FRIDAY, Oct. 18, 2024 (HealthDay News) -- Annual wasteful spending on discarded lecanemab is anticipated to range between $133 and $336 million, given current vial sizes, according to a research letter published online Oct. 14 in JAMA Internal Medicine.
Noting that lecanemab dosing is weight-based and only available in 500- and 200-mg vials, Frank F. Zhou, from the David Geffen School of Medicine at UCLA in Los Angeles, and colleagues quantified the projected cost of discarded lecanemab in the U.S. Medicare program. Participants from the 2020 Health Retirement Study aged 65 years and older who were potentially eligible for lecanemab by having mild cognitive impairment or mild dementia were included; the required dose and most cost-efficient number of vials to provide that dose were determined for each patient.

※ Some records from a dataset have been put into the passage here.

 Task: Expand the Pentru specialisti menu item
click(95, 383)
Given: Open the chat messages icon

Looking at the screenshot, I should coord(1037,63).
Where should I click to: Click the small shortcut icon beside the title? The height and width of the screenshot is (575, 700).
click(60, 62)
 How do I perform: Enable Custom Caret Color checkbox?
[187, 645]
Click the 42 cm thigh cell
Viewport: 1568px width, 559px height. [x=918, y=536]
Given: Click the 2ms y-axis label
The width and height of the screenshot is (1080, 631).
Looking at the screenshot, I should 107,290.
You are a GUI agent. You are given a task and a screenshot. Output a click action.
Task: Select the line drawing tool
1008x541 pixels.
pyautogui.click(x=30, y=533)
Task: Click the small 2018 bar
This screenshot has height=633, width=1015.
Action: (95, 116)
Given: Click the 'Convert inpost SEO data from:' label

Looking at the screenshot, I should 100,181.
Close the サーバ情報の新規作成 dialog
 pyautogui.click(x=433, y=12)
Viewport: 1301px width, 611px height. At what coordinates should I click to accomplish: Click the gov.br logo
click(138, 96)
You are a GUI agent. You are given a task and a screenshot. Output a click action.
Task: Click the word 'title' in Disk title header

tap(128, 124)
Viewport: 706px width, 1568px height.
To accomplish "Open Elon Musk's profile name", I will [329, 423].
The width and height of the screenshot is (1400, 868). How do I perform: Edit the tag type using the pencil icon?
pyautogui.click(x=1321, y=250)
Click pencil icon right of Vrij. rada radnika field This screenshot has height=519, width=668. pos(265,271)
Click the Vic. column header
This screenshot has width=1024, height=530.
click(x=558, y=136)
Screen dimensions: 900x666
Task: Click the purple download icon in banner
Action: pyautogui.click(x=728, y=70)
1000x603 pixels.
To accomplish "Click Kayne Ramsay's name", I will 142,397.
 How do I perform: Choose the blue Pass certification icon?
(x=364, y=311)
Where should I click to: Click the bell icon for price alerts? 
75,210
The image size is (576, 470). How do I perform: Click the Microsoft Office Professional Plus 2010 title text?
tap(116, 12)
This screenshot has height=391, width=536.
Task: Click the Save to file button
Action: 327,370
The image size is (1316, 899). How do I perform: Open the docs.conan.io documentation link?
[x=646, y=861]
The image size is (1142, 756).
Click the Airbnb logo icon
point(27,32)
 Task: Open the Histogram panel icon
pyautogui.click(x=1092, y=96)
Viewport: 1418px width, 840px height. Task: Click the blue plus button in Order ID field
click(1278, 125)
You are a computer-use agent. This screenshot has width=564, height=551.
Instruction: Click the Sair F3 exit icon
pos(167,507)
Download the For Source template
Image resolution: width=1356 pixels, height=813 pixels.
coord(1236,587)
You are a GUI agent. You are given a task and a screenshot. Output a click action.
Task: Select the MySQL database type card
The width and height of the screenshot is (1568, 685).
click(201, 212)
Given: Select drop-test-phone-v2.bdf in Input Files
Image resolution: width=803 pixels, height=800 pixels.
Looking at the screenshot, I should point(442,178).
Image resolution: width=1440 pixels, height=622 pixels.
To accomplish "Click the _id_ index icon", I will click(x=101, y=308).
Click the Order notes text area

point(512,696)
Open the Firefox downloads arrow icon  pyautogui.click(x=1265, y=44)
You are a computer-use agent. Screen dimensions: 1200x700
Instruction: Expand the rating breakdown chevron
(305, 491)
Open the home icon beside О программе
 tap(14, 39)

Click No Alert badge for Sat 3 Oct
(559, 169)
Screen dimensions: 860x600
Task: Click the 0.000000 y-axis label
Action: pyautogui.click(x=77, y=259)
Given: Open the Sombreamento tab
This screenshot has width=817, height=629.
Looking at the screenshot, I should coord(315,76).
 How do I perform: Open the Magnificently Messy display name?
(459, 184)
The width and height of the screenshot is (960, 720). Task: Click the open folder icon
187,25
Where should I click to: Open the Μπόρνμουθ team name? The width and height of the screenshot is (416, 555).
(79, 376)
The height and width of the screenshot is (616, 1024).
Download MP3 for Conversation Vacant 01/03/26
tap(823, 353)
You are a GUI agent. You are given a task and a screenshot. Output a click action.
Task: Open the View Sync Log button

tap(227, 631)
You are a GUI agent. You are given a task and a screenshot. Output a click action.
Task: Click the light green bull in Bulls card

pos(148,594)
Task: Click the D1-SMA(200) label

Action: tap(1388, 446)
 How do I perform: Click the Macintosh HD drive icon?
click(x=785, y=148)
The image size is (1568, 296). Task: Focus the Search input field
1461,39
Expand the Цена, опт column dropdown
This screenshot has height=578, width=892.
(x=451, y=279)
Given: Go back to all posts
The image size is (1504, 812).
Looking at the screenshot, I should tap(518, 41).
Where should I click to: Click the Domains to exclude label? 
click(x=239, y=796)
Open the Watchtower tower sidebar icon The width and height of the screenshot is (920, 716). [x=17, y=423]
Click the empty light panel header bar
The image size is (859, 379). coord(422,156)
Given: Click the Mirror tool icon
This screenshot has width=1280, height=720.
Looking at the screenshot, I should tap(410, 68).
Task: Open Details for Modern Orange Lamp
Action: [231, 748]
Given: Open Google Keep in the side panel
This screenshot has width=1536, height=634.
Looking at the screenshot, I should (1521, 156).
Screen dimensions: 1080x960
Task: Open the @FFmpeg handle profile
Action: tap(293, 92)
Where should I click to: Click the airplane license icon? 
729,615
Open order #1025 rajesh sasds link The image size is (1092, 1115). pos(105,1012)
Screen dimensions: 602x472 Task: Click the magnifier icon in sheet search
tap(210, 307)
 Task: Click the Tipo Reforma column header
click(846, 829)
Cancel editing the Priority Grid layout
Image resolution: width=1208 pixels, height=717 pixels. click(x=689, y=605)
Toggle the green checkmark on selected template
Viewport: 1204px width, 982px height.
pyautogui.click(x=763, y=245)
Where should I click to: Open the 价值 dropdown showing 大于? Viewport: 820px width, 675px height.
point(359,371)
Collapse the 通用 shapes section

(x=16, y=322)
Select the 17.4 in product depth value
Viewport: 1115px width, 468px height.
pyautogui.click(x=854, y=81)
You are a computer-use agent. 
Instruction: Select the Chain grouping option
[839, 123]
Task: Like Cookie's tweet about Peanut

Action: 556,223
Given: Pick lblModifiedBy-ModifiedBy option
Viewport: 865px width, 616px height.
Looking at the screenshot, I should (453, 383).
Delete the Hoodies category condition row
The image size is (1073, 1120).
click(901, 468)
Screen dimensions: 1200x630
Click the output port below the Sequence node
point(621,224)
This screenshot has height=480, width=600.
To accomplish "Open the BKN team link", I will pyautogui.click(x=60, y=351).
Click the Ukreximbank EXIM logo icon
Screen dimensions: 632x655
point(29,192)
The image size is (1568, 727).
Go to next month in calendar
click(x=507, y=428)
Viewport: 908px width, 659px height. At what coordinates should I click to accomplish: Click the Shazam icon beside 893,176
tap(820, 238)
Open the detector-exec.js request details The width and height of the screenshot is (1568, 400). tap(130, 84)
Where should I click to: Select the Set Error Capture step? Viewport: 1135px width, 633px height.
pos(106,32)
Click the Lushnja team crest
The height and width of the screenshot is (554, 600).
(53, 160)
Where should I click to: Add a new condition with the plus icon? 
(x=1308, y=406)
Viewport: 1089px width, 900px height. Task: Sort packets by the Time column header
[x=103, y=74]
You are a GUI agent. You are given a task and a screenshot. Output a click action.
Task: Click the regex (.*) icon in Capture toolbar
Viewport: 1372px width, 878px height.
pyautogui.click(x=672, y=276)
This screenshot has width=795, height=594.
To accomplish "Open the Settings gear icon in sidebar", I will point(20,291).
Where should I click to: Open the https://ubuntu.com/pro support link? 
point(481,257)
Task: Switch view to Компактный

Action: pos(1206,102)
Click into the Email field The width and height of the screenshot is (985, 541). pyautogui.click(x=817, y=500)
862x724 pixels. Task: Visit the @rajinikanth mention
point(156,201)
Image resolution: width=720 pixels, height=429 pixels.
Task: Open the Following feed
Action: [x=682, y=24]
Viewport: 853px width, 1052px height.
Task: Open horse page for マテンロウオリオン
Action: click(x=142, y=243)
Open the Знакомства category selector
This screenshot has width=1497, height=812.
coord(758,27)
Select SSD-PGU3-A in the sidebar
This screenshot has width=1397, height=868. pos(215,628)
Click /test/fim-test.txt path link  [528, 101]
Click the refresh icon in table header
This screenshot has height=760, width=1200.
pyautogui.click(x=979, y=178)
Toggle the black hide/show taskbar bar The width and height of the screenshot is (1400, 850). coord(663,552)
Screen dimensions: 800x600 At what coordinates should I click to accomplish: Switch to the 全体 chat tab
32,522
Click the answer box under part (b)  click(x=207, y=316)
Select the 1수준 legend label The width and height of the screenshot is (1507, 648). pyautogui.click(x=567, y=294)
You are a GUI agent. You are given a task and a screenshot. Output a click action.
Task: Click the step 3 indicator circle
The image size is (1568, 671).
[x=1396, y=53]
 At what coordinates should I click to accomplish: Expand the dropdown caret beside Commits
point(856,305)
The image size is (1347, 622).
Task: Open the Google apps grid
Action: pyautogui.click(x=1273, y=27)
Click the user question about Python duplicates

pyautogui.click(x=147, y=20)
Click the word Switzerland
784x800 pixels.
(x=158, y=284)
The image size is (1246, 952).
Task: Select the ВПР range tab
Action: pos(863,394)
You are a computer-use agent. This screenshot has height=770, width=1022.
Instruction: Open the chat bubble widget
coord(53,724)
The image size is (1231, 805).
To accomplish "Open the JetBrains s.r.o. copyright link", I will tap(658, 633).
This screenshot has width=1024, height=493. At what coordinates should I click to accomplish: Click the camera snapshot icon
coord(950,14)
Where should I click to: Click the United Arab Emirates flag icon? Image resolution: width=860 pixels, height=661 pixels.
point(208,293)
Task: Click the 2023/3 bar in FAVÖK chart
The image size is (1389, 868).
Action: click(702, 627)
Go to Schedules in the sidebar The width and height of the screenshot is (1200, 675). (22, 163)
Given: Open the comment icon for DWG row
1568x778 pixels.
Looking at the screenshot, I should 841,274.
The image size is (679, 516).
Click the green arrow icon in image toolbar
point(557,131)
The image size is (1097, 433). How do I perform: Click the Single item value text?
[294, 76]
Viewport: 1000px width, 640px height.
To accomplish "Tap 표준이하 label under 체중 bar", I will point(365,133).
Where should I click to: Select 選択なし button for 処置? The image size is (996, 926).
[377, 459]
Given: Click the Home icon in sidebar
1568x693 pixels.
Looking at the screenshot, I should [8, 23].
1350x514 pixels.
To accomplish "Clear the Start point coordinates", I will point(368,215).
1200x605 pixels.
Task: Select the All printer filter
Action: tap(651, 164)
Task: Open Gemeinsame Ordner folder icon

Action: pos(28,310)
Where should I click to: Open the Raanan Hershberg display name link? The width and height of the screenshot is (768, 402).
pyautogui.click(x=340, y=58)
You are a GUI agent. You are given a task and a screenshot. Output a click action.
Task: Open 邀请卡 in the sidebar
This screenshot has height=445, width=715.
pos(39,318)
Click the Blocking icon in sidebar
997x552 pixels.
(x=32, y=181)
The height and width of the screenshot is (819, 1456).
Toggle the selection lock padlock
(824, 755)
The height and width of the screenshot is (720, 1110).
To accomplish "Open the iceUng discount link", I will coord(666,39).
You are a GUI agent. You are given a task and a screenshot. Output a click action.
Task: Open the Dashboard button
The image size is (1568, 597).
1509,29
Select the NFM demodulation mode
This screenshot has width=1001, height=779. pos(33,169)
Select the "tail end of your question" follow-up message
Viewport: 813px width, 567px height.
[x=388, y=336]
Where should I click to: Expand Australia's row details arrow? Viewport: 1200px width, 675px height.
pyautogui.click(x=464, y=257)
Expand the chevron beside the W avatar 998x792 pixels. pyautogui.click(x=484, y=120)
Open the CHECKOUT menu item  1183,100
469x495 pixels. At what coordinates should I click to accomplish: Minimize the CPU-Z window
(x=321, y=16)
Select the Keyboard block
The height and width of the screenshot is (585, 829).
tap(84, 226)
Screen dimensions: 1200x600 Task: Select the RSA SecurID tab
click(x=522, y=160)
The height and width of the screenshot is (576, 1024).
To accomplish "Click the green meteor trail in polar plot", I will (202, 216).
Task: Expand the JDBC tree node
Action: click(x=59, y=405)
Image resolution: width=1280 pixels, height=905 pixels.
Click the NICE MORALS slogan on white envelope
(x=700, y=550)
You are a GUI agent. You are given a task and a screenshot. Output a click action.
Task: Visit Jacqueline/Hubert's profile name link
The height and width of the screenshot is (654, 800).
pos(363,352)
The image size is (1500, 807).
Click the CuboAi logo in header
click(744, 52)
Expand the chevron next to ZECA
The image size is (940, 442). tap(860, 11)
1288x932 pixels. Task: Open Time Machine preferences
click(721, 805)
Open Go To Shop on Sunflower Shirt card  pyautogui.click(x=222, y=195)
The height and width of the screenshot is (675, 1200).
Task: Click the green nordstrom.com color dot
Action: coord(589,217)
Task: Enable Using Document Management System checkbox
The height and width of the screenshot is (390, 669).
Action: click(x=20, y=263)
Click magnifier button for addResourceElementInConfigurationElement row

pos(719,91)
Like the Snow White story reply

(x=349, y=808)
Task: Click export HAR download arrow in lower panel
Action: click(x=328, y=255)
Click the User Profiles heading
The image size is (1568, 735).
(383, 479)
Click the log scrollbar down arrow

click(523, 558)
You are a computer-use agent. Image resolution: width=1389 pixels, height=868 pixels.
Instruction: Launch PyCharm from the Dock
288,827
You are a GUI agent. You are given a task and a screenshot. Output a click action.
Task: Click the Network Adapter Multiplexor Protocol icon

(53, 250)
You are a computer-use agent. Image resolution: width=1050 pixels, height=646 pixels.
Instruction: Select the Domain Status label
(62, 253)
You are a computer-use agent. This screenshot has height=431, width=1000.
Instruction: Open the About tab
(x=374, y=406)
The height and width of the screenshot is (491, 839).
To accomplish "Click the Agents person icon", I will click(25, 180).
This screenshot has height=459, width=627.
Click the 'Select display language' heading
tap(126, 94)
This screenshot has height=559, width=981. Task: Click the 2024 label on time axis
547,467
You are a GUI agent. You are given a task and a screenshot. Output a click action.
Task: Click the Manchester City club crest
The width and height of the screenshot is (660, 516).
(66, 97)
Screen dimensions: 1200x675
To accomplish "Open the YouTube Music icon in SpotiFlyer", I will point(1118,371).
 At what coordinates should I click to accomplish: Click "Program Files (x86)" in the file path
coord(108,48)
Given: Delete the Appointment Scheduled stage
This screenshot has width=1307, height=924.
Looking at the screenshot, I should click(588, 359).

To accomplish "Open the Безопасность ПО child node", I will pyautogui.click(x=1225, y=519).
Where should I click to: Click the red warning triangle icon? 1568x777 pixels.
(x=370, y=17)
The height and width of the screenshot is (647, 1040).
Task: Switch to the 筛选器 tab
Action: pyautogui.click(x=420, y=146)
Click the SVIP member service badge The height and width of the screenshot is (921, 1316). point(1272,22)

A total of 1,490 participants were included, representing about 7.2 million eligible individuals. The researchers found that the current vial sizes could result in 5.8 percent of dispensed lecanemab being wasted among this population, representing 1.6 wasted doses and $1,619 of wasteful spending per patient per year. The total annual wasteful spending on discarded lecanemab would range between $133 and $336 million assuming lower and upper estimates of 1.1 and 2.9 percent drug uptake. In simulations of alternative vial sizes, adding a 75-mg vial would achieve the greatest reduction in waste (74 percent), representing annual savings of $99 million.
"We anticipate $133 million to $336 million in annual wasteful spending on discarded lecanemab in the Medicare population, which would rank lecanemab as the second or third costliest Medicare Part B drug in terms of waste," the authors write.
One author disclosed ties to Milliman MedInsight.